Vans owner VF Corp eyes new acquisitions despite Covid-19

// VF Corp CEO said the company is seeking new acquisitions
// The group said now is the best time to expand its portfolio despite the Covid-19 pandemic

Vans owner VF Corp has reportedly said it is seeking new acquisitions despite the uncertainty brought on by Covid-19.

The company, which also owns retailers Timberland and The North Face, is looking to increase its portfolio as it said now is a good time to search for acquisitions of clothing, footwear and accessories brands, Financial Times reported.

VF Corp chairman and chief executive Steve Rendle said some of the “greatest returns could be generated through acquiring”.


READ MORE: VF Corp expects Q1 sales to halve


Rendle added that organic growth was VF’s biggest priority, but he saw potential opportunities to buy smaller rivals in subsectors including athleisure, outdoor and activewear.

Since the company was established back in 1899, VF Corp has acquired a variety of brands.

Most recently, it has focused on disposals. VF spun off its Wrangler and Lee jeans businesses, among other assets.

Today the company is focused on 12 brands, mostly outdoor and activewear related, including the JanSport and Eastpak backpack divisions and Napapijri, an upmarket label known for its Skidoo jackets.

Rendle said the company has access to $5 billion (£3.9 billion) in cash following a recent bond offer and revolver.

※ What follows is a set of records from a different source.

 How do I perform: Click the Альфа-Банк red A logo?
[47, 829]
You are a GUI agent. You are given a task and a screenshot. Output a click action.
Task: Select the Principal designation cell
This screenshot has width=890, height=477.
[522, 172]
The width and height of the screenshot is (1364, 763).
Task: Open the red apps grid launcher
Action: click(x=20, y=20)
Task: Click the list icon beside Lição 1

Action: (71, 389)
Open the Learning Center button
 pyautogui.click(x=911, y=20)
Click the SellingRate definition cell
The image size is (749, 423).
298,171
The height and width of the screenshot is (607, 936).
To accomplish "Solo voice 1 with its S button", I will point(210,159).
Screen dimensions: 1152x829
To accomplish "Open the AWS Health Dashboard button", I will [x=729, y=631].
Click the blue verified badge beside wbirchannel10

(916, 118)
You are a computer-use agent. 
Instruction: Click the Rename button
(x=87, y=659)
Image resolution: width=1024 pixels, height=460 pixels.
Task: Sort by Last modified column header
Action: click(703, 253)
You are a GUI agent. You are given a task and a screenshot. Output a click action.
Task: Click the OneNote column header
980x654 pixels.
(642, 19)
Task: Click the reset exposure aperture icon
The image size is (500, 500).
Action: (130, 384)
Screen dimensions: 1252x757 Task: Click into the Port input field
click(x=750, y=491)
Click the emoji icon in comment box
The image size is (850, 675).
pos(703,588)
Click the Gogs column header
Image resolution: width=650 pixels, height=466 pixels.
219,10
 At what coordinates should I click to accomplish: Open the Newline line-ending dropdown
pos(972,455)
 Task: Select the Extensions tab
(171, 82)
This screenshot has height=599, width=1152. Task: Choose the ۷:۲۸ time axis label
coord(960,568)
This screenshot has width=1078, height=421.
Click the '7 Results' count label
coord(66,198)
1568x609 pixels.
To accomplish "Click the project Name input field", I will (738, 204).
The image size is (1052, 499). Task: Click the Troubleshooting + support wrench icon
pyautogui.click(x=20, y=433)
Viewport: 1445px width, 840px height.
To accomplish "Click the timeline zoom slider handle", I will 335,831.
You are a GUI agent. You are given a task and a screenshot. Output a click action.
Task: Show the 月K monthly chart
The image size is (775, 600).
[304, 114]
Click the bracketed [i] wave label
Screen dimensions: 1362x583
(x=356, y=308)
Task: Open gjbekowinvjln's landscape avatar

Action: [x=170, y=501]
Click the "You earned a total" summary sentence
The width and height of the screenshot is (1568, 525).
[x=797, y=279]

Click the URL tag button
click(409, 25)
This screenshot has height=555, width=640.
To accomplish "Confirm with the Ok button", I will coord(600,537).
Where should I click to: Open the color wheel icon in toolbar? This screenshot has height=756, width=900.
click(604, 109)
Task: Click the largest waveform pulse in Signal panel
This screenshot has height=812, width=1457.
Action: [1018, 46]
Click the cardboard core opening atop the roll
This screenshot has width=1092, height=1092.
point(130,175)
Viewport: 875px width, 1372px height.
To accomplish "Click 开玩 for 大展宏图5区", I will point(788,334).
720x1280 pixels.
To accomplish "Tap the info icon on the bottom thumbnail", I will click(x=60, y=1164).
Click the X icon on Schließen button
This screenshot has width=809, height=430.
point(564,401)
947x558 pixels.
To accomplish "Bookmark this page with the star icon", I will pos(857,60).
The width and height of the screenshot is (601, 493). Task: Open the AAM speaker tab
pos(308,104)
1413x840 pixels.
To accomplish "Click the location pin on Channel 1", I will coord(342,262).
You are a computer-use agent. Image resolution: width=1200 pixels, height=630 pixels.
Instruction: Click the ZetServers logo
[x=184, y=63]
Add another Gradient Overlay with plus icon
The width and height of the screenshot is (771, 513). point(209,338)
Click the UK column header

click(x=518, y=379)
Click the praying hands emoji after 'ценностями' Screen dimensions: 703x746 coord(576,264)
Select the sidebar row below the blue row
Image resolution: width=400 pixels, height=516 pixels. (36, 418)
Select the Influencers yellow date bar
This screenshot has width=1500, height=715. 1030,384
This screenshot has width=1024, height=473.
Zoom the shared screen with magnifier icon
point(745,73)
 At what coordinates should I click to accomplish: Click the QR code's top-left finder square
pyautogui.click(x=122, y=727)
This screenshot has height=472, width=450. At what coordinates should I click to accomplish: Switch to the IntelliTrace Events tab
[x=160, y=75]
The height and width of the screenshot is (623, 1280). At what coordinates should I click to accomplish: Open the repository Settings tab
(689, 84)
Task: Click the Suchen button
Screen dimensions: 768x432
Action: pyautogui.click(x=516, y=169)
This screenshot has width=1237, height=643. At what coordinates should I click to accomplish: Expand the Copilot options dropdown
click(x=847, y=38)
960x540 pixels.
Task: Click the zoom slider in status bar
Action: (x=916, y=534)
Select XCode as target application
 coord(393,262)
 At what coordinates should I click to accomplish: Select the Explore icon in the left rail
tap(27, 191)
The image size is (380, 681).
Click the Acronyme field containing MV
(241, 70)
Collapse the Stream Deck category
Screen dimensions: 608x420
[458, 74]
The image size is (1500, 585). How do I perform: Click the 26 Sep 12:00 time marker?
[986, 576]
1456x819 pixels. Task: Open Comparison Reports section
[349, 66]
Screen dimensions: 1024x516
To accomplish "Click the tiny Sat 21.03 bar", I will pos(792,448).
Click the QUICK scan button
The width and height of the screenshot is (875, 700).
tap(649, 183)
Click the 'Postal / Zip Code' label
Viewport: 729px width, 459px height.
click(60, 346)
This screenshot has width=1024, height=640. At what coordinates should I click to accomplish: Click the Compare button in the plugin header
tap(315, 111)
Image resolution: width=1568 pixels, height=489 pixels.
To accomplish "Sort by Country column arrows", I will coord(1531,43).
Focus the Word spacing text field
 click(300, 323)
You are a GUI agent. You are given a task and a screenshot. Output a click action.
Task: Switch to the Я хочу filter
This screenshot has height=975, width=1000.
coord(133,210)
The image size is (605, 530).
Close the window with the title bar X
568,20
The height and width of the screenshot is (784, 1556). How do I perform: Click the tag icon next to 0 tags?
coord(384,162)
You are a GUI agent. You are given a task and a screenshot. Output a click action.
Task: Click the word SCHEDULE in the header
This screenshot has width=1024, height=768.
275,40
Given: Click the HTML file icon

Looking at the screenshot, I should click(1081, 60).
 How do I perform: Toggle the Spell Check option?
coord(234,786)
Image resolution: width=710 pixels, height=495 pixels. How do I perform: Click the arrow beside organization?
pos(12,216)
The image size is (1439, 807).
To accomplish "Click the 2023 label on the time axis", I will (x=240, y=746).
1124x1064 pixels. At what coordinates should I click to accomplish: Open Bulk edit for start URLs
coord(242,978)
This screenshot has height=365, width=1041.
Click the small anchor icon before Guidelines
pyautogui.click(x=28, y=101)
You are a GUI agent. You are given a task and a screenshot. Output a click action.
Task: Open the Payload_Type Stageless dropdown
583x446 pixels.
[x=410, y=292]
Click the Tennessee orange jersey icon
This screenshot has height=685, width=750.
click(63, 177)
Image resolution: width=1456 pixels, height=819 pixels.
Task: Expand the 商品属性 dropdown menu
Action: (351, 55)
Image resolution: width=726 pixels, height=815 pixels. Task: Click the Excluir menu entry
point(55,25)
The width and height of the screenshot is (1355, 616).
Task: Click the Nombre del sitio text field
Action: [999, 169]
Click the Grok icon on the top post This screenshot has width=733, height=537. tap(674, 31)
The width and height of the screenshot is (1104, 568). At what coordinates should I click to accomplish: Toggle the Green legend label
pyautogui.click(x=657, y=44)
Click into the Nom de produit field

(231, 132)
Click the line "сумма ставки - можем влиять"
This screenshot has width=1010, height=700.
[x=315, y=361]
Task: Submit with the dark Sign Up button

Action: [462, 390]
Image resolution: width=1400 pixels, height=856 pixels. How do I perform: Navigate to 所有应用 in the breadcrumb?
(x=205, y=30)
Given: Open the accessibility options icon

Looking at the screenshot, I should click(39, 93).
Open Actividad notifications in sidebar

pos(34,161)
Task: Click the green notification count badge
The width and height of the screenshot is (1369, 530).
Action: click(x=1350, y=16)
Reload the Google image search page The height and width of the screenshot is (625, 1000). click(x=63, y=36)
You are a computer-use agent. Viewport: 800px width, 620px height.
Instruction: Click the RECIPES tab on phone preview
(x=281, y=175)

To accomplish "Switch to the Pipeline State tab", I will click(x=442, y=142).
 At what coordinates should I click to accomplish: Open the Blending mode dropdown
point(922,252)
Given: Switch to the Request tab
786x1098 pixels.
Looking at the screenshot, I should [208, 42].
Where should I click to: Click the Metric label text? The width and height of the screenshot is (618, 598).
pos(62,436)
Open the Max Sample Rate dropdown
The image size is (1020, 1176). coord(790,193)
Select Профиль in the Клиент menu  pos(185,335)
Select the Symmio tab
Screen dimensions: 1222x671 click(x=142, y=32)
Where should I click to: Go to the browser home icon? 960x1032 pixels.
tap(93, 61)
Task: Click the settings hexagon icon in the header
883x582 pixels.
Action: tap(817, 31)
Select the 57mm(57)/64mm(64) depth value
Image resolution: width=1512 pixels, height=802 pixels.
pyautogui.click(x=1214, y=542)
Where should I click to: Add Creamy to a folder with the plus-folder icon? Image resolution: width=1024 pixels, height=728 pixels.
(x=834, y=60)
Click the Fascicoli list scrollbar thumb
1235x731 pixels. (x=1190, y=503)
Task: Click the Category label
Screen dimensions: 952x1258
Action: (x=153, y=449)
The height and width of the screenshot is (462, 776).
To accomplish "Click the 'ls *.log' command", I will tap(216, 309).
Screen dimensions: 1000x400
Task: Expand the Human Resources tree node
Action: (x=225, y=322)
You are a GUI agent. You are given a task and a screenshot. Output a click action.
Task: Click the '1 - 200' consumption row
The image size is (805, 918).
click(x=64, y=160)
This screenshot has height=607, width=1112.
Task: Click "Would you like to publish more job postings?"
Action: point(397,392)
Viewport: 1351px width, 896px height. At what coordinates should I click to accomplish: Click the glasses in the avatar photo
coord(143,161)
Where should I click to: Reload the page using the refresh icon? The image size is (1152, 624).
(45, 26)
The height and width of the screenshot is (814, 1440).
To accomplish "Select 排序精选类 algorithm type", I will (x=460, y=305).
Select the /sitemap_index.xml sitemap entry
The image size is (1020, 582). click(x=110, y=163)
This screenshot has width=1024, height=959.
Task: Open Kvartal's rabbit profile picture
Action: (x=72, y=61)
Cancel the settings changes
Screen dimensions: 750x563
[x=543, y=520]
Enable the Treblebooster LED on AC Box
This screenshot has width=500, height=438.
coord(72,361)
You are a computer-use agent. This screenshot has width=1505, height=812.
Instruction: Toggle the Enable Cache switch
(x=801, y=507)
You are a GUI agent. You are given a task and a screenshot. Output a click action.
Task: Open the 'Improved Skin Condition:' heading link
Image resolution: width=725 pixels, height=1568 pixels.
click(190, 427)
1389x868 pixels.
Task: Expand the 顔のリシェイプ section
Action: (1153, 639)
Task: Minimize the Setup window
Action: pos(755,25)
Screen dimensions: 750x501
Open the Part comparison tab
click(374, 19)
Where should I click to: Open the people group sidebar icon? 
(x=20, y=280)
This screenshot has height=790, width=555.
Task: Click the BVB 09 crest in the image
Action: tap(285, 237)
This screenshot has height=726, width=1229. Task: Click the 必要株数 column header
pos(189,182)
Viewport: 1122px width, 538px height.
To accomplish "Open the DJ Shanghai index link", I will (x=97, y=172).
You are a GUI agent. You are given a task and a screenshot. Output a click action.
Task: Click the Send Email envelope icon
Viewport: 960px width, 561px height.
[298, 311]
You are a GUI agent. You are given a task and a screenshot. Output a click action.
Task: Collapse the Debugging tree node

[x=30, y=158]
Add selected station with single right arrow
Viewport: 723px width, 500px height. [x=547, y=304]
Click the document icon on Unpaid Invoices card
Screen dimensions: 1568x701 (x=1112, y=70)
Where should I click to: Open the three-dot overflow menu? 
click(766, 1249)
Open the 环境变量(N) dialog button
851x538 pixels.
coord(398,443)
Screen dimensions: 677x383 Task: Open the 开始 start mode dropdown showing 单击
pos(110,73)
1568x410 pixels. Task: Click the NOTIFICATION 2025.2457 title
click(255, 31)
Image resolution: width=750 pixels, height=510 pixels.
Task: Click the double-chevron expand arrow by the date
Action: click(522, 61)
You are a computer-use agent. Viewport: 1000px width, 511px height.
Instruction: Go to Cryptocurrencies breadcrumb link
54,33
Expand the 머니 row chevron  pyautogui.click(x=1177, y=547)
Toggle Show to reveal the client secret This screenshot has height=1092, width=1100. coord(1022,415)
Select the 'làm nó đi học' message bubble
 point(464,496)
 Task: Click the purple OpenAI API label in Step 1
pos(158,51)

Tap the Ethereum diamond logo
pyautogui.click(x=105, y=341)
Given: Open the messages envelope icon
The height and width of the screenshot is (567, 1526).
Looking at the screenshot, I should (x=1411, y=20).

VF has about 1500 stores globally under the Vans, Timberland, The North Face, and other brands, and direct to consumer channels at present account for about 40 per cent of revenues.

In mid-May, VF Corp reported a slight increase in full-year sales but warned of a potential halving of its first quarter revenue as countries slowly start to ease their Covid-19 lockdowns.

For the year ending March 28, VF Corp saw full-year revenue increase by two per cent, or four per cent in constant dollars, to $10.5 billion (£8.53 billion).

However, for the final quarter of that year, revenue tumbled by 11 per cent – or 10 per cent constant dollars – to $2.1 billion (£1.7 billion) due to plummeting consumer demand amid lockdowns.